--- Requirement ---
Copy out every record below with complete accuracy.
• • •
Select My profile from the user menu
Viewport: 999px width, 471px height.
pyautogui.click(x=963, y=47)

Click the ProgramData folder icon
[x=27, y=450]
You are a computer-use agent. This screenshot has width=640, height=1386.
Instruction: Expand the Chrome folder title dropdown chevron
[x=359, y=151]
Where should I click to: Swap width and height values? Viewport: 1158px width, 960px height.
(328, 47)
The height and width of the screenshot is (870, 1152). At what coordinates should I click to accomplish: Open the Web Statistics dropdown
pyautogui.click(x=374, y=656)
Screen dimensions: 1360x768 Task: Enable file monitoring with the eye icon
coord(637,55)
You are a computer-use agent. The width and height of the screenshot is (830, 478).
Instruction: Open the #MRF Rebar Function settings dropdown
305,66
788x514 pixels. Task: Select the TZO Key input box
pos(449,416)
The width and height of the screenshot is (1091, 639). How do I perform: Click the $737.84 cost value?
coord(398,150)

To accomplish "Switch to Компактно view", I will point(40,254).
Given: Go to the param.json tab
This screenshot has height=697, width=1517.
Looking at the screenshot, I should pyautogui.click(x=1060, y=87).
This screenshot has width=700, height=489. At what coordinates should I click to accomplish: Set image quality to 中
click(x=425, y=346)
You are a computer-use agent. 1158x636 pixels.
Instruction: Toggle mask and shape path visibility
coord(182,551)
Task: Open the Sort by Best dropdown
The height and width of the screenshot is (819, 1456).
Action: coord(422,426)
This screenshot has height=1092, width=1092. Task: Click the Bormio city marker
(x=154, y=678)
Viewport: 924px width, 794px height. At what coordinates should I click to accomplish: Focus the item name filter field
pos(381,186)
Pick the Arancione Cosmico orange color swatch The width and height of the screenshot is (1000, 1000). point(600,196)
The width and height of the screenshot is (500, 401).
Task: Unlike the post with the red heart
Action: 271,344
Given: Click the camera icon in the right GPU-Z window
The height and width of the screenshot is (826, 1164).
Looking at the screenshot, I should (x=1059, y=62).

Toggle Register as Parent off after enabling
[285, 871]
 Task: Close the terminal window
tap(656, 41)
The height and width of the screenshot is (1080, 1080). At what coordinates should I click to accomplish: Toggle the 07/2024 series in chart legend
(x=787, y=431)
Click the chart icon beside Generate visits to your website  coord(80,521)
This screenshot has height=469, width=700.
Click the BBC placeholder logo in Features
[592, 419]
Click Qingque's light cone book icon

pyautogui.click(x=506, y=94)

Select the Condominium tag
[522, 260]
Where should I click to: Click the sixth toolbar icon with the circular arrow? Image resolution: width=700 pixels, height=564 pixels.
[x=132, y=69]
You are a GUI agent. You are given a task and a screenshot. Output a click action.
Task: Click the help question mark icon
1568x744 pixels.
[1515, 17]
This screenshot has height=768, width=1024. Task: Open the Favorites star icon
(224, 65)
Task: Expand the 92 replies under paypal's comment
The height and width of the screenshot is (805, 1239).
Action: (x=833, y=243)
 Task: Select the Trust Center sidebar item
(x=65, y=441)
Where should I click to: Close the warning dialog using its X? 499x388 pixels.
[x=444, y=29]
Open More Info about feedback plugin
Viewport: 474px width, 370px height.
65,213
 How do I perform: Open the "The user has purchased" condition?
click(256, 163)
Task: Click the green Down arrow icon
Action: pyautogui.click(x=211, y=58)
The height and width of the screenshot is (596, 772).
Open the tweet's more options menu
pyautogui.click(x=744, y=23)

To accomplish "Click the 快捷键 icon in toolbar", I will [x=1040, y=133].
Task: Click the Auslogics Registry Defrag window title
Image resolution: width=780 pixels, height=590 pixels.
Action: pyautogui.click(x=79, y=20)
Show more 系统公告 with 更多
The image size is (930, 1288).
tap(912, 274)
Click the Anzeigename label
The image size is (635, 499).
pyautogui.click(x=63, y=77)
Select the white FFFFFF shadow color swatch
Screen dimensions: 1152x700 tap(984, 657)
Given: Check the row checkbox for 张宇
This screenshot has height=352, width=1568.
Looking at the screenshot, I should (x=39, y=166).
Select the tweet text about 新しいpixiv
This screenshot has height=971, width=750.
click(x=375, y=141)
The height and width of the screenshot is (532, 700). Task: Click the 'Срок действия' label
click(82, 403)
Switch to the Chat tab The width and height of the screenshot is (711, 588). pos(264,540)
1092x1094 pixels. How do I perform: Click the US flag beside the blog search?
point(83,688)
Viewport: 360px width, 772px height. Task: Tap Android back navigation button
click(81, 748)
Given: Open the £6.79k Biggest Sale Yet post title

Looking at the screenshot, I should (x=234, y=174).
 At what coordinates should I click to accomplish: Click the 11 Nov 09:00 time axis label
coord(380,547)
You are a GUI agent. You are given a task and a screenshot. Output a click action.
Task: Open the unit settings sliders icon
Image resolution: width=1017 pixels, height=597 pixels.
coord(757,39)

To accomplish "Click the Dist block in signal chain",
• • •
--- Task output ---
Select My profile from the user menu
Viewport: 999px width, 471px height.
pyautogui.click(x=963, y=47)

Click the ProgramData folder icon
[x=27, y=450]
You are a computer-use agent. This screenshot has width=640, height=1386.
Instruction: Expand the Chrome folder title dropdown chevron
[x=359, y=151]
Where should I click to: Swap width and height values? Viewport: 1158px width, 960px height.
(328, 47)
The height and width of the screenshot is (870, 1152). At what coordinates should I click to accomplish: Open the Web Statistics dropdown
pyautogui.click(x=374, y=656)
Screen dimensions: 1360x768 Task: Enable file monitoring with the eye icon
coord(637,55)
You are a computer-use agent. The width and height of the screenshot is (830, 478).
Instruction: Open the #MRF Rebar Function settings dropdown
305,66
788x514 pixels. Task: Select the TZO Key input box
pos(449,416)
The width and height of the screenshot is (1091, 639). How do I perform: Click the $737.84 cost value?
coord(398,150)

To accomplish "Switch to Компактно view", I will point(40,254).
Given: Go to the param.json tab
This screenshot has height=697, width=1517.
Looking at the screenshot, I should pyautogui.click(x=1060, y=87).
This screenshot has width=700, height=489. At what coordinates should I click to accomplish: Set image quality to 中
click(x=425, y=346)
You are a computer-use agent. 1158x636 pixels.
Instruction: Toggle mask and shape path visibility
coord(182,551)
Task: Open the Sort by Best dropdown
The height and width of the screenshot is (819, 1456).
Action: coord(422,426)
This screenshot has height=1092, width=1092. Task: Click the Bormio city marker
(x=154, y=678)
Viewport: 924px width, 794px height. At what coordinates should I click to accomplish: Focus the item name filter field
pos(381,186)
Pick the Arancione Cosmico orange color swatch The width and height of the screenshot is (1000, 1000). point(600,196)
The width and height of the screenshot is (500, 401).
Task: Unlike the post with the red heart
Action: 271,344
Given: Click the camera icon in the right GPU-Z window
The height and width of the screenshot is (826, 1164).
Looking at the screenshot, I should (x=1059, y=62).

Toggle Register as Parent off after enabling
[285, 871]
 Task: Close the terminal window
tap(656, 41)
The height and width of the screenshot is (1080, 1080). At what coordinates should I click to accomplish: Toggle the 07/2024 series in chart legend
(x=787, y=431)
Click the chart icon beside Generate visits to your website  coord(80,521)
This screenshot has height=469, width=700.
Click the BBC placeholder logo in Features
[592, 419]
Click Qingque's light cone book icon

pyautogui.click(x=506, y=94)

Select the Condominium tag
[522, 260]
Where should I click to: Click the sixth toolbar icon with the circular arrow? Image resolution: width=700 pixels, height=564 pixels.
[x=132, y=69]
You are a GUI agent. You are given a task and a screenshot. Output a click action.
Task: Click the help question mark icon
1568x744 pixels.
[1515, 17]
This screenshot has height=768, width=1024. Task: Open the Favorites star icon
(224, 65)
Task: Expand the 92 replies under paypal's comment
The height and width of the screenshot is (805, 1239).
Action: (x=833, y=243)
 Task: Select the Trust Center sidebar item
(x=65, y=441)
Where should I click to: Close the warning dialog using its X? 499x388 pixels.
[x=444, y=29]
Open More Info about feedback plugin
Viewport: 474px width, 370px height.
65,213
 How do I perform: Open the "The user has purchased" condition?
click(256, 163)
Task: Click the green Down arrow icon
Action: pyautogui.click(x=211, y=58)
The height and width of the screenshot is (596, 772).
Open the tweet's more options menu
pyautogui.click(x=744, y=23)

To accomplish "Click the 快捷键 icon in toolbar", I will [x=1040, y=133].
Task: Click the Auslogics Registry Defrag window title
Image resolution: width=780 pixels, height=590 pixels.
Action: pyautogui.click(x=79, y=20)
Show more 系统公告 with 更多
The image size is (930, 1288).
tap(912, 274)
Click the Anzeigename label
The image size is (635, 499).
pyautogui.click(x=63, y=77)
Select the white FFFFFF shadow color swatch
Screen dimensions: 1152x700 tap(984, 657)
Given: Check the row checkbox for 张宇
This screenshot has height=352, width=1568.
Looking at the screenshot, I should (x=39, y=166).
Select the tweet text about 新しいpixiv
This screenshot has height=971, width=750.
click(x=375, y=141)
The height and width of the screenshot is (532, 700). Task: Click the 'Срок действия' label
click(82, 403)
Switch to the Chat tab The width and height of the screenshot is (711, 588). pos(264,540)
1092x1094 pixels. How do I perform: Click the US flag beside the blog search?
point(83,688)
Viewport: 360px width, 772px height. Task: Tap Android back navigation button
click(81, 748)
Given: Open the £6.79k Biggest Sale Yet post title

Looking at the screenshot, I should (x=234, y=174).
 At what coordinates should I click to accomplish: Click the 11 Nov 09:00 time axis label
coord(380,547)
You are a GUI agent. You are given a task and a screenshot. Output a click action.
Task: Open the unit settings sliders icon
Image resolution: width=1017 pixels, height=597 pixels.
coord(757,39)

To accomplish "Click the Dist block in signal chain",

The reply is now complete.